→ **What needs to be done**
Count the lines in the following data that include "agent". Please write only the number.

Records START

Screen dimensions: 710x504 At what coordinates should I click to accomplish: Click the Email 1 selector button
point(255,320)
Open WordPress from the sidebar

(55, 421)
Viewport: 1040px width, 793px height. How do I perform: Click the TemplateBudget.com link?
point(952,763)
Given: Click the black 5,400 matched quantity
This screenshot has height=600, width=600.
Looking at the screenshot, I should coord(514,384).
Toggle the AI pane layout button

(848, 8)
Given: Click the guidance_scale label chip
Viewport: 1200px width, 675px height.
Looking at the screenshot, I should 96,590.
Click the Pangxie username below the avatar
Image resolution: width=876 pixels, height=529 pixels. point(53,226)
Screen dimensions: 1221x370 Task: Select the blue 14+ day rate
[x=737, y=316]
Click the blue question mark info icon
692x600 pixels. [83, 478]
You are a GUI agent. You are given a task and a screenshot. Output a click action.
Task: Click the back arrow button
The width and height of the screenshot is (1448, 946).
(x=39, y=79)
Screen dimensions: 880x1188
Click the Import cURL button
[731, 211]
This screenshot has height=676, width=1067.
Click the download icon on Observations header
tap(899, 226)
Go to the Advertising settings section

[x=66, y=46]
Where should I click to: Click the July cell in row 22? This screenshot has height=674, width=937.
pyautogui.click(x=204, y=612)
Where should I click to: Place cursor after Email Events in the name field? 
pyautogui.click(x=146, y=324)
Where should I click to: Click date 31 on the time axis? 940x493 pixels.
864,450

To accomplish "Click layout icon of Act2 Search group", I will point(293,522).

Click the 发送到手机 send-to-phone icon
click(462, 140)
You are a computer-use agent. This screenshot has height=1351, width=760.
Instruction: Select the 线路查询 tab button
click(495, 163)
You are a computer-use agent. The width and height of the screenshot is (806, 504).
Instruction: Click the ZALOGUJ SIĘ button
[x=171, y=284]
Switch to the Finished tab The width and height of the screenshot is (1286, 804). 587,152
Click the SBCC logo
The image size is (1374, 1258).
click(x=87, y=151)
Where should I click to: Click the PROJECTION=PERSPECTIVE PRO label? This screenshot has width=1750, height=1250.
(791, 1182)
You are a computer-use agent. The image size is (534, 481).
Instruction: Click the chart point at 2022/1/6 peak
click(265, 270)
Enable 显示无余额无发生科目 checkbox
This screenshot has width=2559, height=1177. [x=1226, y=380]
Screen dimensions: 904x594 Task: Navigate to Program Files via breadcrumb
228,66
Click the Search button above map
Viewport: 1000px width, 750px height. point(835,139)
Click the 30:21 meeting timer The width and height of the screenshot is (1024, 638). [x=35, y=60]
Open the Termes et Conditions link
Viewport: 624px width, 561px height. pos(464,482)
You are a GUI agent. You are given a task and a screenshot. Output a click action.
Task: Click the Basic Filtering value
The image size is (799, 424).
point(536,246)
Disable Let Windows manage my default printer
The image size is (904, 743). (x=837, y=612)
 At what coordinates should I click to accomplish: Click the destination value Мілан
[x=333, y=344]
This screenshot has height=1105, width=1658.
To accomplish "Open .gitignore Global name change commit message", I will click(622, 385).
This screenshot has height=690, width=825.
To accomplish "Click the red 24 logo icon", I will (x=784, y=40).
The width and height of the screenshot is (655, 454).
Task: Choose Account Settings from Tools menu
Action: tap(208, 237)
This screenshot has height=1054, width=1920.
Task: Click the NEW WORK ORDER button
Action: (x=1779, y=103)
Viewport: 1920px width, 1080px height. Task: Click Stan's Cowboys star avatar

Records END

→ **Response area**
5